Epione was all admiration. “How does it work? It seems a very useful thing.”
Willingly, he handed it to her, and then held his hand upon hers, as he indicated how she should manipulate the tool, which was rather like a darning needle. He bent beside her, as he gave instruction, his face very close to hers. “You must pull the tumblers down—can you feel? It takes a bit of practice.”
She was so intent on the task that she didn’t notice that her landlady had approached from the other side of the door, and now opened it with with some astonishment. “Mademoiselle?”
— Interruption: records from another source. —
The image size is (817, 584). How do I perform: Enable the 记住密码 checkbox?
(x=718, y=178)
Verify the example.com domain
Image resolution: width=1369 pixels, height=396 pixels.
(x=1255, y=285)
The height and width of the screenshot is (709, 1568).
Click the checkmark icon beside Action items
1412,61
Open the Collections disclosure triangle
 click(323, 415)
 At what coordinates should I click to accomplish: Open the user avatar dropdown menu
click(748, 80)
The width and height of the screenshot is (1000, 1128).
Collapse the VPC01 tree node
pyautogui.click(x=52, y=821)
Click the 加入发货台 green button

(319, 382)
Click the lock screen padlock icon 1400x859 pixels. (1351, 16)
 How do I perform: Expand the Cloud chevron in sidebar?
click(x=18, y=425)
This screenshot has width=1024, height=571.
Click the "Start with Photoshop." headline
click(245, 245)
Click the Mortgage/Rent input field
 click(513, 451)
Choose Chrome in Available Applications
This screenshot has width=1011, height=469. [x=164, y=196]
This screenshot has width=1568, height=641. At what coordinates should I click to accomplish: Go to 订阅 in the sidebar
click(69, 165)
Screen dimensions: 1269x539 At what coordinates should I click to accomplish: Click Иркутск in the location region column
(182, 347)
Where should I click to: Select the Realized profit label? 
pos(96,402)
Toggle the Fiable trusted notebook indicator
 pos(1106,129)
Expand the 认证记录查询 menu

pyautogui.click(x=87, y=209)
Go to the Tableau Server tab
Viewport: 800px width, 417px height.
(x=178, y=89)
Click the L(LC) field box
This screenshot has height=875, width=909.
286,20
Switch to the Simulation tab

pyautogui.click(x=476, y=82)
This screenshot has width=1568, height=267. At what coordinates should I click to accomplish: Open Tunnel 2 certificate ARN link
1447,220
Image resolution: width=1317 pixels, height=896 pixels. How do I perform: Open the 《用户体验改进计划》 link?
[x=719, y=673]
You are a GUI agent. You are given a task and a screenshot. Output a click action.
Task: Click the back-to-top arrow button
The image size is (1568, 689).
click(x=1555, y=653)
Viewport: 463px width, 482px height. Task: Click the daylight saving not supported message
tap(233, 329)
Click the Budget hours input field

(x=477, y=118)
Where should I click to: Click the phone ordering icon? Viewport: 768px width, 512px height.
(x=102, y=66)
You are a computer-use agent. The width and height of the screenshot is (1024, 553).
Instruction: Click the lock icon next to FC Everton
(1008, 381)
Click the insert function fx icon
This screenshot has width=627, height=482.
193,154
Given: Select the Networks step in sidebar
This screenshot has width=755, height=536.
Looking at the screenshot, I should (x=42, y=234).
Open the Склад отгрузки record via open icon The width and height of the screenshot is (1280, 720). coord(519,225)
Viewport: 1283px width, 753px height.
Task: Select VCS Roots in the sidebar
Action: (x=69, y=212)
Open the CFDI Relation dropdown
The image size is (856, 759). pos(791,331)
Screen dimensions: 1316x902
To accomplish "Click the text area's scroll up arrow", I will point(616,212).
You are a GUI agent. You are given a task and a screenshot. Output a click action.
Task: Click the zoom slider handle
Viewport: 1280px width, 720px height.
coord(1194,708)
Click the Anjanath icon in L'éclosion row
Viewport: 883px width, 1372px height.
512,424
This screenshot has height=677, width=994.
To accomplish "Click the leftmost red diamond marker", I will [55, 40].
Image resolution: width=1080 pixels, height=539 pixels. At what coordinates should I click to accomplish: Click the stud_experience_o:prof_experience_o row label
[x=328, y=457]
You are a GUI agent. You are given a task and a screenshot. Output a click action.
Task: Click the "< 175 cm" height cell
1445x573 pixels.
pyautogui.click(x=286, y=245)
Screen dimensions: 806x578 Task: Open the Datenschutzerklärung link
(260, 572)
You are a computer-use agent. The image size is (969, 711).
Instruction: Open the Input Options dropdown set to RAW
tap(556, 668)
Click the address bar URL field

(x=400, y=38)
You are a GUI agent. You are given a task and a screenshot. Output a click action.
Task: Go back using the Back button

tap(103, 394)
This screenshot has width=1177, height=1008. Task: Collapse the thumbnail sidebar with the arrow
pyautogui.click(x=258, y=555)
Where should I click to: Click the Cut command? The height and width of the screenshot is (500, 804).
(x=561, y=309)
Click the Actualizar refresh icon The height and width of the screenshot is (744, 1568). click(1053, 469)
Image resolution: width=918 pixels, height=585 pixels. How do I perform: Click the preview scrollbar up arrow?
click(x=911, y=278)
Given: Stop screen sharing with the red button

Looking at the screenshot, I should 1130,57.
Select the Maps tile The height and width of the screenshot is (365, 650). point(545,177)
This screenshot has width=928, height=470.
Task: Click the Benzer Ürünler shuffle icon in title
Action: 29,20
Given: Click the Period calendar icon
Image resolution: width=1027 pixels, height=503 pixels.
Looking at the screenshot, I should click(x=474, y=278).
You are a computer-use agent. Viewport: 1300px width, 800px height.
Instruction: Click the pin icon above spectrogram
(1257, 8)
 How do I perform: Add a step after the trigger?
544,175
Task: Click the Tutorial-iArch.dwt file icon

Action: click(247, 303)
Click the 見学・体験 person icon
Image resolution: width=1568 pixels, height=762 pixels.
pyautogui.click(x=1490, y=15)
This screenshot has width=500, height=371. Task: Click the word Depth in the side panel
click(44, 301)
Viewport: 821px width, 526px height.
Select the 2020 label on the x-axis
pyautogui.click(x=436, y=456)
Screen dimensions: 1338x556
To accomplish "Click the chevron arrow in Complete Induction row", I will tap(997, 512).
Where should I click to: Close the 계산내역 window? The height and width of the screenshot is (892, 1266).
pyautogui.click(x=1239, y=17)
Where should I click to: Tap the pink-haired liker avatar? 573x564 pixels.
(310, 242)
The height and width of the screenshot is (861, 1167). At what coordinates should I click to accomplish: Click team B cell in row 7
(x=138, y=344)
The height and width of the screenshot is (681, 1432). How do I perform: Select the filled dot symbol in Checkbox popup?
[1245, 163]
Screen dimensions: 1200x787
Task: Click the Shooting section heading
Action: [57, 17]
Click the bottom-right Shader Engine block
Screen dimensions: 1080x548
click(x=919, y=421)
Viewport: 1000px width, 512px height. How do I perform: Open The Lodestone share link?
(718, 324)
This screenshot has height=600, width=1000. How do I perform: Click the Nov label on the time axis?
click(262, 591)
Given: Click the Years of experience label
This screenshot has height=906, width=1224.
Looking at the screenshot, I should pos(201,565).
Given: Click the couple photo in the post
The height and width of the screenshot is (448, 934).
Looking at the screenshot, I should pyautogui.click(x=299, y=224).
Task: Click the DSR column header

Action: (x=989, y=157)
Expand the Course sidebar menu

With a guilty start, Epione straightened up. “Oh—Madame Reyne. Allow me to introduce—” belatedly, she realized she didn’t know her companion’s name.
She needn’t have worried, however, as he took the woman’s hand and smiled his engaging smile. “I came to Mademoiselle’s aid when she fell, and injured her ankle.” Tilting his head, he pressed the hand between both of his. “Once I see her inside, I will leave her to your capable care, Madame.”
The plump, middle-aged woman was no match for the full force of charm levied upon her, and stared up into his face whilst Epione arched a brow at him from behind the woman’s back. “Oh—oh I see; well, then—as long as Mademoiselle is unharmed.”
“Perhaps you would be so kind as to make tea, Madame.”
“Oh—oh of course; it will take but a moment.” Tearing her gaze away, the woman retreated down the hallway with palpable reluctance.
Once they were upstairs in her rooms, the gentleman’s manner reverted to the one with which Epione was familiar, and she watched in bemusement as he took a careful look around her rooms. She noted in a wry tone, “That is a powerful gift you have; it is almost as useful as your lock-picking tool.”
He didn’t pretend to misunderstand, and replied in a mild tone, “It does open doors.”
She hoped he wasn’t making an improper reference to his dealings with the fair sex, and was suddenly aware that she was entertaining a strange and unnamed man in her rooms. She needn’t have worried, however; he made to leave, after giving careful instruction to lock the door, and go nowhere other than the shop tomorrow. “We will have someone watching you, but it is best to be careful.”
Epione teased him, “Ah—I learn that there is a ‘we’. I think you have given something away—you must be tired.”
With his flashing smile, he said only, “Au revoir, Mademoiselle,” and bowed his way out the door.